What is disturbing me even more is that global atmospheric methane, after a long period of stability, began rising in 2007. Methane is more short-lived in the atmosphere than carbon dioxide, but is a much more powerful greenhouse gas – 86 times more powerful in a twenty year context and 106 times more powerful in a decade. Given that our timeframe to get global warming under control is now very short, methane in the atmosphere is particularly troubling as it has such a strong effect in the immediate future.
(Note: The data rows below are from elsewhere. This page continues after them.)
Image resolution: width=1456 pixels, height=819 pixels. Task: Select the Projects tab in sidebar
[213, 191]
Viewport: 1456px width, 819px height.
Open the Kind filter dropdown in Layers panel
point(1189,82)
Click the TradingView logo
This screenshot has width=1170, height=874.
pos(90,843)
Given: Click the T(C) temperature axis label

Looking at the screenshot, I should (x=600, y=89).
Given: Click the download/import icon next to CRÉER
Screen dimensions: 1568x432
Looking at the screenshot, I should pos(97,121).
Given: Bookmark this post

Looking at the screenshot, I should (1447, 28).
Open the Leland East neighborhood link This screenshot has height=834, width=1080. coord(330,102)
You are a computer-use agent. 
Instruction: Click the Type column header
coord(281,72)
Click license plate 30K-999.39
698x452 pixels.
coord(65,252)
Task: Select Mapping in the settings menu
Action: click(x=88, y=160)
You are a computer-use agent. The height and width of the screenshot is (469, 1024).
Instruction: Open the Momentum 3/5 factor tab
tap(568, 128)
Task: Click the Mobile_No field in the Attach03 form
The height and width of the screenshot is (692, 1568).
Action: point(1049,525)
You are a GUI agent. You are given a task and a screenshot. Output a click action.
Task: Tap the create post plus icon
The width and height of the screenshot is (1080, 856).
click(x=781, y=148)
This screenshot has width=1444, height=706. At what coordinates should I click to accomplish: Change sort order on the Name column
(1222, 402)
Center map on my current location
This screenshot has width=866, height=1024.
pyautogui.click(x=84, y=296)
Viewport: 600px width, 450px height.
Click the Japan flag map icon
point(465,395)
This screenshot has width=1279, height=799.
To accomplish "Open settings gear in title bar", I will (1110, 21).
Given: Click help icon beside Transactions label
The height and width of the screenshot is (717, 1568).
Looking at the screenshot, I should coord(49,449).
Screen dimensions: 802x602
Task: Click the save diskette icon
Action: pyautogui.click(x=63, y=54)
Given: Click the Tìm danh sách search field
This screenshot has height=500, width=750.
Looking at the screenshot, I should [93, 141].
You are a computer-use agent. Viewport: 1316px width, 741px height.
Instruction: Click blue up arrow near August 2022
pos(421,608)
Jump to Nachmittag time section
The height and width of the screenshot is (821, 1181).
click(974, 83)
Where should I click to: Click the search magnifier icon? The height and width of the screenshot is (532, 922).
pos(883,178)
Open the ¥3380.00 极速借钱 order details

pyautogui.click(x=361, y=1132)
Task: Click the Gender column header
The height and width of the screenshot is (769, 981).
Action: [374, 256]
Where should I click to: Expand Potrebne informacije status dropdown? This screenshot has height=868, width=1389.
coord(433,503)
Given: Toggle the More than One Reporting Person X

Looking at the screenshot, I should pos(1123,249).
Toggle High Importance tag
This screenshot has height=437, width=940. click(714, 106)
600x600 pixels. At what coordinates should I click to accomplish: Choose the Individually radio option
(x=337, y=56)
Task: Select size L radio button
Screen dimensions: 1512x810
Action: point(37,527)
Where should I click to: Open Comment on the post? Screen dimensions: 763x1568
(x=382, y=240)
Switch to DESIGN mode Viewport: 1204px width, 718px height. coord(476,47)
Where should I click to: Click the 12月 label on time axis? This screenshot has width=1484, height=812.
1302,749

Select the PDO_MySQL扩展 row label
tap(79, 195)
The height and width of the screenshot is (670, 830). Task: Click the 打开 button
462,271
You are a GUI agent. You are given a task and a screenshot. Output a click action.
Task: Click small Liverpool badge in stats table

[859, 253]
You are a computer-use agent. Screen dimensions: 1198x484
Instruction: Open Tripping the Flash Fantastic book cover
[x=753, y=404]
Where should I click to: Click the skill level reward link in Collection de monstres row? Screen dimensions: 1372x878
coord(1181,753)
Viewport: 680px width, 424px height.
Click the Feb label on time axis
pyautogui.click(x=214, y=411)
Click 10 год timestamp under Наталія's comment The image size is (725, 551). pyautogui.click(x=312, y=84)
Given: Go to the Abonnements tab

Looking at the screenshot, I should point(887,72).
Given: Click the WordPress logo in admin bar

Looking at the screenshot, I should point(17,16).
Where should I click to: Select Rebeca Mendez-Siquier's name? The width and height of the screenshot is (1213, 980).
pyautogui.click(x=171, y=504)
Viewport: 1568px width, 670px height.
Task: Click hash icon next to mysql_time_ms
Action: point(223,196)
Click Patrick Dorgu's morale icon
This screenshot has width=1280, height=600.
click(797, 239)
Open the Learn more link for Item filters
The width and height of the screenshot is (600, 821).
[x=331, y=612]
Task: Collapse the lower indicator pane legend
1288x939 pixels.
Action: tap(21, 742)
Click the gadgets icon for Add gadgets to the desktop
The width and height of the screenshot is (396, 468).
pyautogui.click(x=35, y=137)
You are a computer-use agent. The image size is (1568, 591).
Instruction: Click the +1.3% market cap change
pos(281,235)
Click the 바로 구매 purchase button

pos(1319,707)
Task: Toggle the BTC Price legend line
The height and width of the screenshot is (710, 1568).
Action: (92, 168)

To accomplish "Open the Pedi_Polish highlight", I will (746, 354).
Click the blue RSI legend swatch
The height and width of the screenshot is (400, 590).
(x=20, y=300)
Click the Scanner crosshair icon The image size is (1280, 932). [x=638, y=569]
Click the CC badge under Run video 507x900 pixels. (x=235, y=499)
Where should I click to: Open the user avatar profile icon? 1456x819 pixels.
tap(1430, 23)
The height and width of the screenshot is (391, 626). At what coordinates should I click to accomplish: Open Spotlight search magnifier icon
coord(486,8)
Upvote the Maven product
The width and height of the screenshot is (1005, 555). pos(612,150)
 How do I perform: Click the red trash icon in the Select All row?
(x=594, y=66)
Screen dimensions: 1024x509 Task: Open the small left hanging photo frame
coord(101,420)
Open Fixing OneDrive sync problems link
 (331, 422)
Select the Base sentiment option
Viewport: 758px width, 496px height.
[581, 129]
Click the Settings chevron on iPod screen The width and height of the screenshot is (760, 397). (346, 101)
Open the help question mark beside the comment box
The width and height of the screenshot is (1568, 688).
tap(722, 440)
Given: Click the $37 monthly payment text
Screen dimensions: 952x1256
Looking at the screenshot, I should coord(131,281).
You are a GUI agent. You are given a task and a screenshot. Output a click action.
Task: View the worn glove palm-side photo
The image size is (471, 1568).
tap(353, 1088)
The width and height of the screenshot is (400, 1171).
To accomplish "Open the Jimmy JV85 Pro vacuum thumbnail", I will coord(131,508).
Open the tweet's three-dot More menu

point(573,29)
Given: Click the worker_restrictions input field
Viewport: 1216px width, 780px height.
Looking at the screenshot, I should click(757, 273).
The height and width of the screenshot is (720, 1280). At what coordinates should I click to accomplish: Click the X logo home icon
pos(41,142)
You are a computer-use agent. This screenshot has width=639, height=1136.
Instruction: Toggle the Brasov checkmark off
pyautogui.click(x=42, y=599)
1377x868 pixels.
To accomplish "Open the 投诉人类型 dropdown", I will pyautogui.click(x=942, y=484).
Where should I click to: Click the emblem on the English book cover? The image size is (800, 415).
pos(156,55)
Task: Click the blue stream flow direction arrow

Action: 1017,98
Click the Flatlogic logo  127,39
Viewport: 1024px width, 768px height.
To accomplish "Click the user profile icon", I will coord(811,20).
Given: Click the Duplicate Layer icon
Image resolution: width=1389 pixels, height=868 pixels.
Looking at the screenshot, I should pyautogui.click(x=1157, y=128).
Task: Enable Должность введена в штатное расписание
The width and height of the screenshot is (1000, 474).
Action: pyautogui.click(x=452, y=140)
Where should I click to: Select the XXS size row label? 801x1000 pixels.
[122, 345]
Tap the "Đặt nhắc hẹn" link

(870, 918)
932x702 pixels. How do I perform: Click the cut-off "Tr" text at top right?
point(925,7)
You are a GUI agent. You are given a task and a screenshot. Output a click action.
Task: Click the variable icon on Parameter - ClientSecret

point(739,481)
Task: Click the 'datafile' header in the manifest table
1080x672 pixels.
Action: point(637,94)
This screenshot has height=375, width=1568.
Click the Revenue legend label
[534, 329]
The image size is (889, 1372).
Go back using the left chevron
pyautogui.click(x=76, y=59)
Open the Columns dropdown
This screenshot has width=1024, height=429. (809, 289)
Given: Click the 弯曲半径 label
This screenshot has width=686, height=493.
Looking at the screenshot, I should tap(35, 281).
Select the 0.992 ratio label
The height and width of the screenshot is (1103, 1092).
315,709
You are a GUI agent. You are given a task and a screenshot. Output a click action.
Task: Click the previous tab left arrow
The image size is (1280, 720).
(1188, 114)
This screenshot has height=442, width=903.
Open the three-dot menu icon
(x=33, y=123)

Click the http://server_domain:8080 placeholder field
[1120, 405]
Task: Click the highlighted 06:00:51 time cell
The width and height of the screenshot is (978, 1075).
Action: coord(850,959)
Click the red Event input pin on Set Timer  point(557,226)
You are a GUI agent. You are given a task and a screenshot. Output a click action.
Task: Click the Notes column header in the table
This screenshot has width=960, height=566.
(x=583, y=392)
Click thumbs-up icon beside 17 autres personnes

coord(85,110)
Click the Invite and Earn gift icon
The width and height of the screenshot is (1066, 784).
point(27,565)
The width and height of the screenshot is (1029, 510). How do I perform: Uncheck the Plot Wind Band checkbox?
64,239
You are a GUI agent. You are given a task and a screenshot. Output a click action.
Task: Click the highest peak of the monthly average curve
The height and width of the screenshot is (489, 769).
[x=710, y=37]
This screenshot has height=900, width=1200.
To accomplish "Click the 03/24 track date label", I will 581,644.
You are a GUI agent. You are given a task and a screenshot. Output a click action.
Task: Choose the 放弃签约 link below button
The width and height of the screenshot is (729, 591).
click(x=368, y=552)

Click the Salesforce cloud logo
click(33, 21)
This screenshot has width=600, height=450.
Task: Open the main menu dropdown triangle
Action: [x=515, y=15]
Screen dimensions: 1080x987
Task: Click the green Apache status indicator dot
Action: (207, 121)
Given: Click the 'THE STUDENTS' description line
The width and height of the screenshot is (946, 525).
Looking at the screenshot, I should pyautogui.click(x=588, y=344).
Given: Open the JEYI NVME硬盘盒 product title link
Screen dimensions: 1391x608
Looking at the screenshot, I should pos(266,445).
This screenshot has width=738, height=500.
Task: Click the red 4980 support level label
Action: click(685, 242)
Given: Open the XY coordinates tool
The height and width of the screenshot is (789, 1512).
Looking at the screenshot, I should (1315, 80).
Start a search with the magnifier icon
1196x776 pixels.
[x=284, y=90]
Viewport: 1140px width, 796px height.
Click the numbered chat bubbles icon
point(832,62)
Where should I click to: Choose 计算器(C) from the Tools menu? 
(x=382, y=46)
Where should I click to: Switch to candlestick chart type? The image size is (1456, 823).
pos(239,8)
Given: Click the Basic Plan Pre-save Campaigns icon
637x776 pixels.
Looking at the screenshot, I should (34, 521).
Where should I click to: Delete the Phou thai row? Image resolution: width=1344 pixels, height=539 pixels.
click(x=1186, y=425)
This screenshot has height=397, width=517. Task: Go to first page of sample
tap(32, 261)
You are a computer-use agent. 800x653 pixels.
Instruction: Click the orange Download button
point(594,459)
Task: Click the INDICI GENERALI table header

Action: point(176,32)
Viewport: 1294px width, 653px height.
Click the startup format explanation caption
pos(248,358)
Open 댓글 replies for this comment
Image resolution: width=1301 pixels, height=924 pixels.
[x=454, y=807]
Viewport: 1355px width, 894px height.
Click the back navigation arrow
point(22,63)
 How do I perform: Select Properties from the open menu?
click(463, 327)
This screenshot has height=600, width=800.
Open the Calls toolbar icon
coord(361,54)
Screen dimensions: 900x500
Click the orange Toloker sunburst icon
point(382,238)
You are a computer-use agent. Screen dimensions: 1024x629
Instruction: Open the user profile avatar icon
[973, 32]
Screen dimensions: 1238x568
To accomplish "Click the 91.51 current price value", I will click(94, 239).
So, why do I hear the word degrees and immediately go into my global warming spiel?  I write about this a lot, as an offshoot of my commentary on the dangers of shale oil/gas aka unconventional fossil fuels aka fracking.  I have spent countless hours writing and researching and commenting on these topics.  It started as a personal thing as my state, New York, is currently under a moratorium, while our neighbor state Pennsylvania is drilling extensively. And I live in a border town.

I could literally write about this for hours, but I will spare you. I apologize if I was unclear at all in this post. It’s the whole stream of consciousness thing – no fact-checking or editing allowed…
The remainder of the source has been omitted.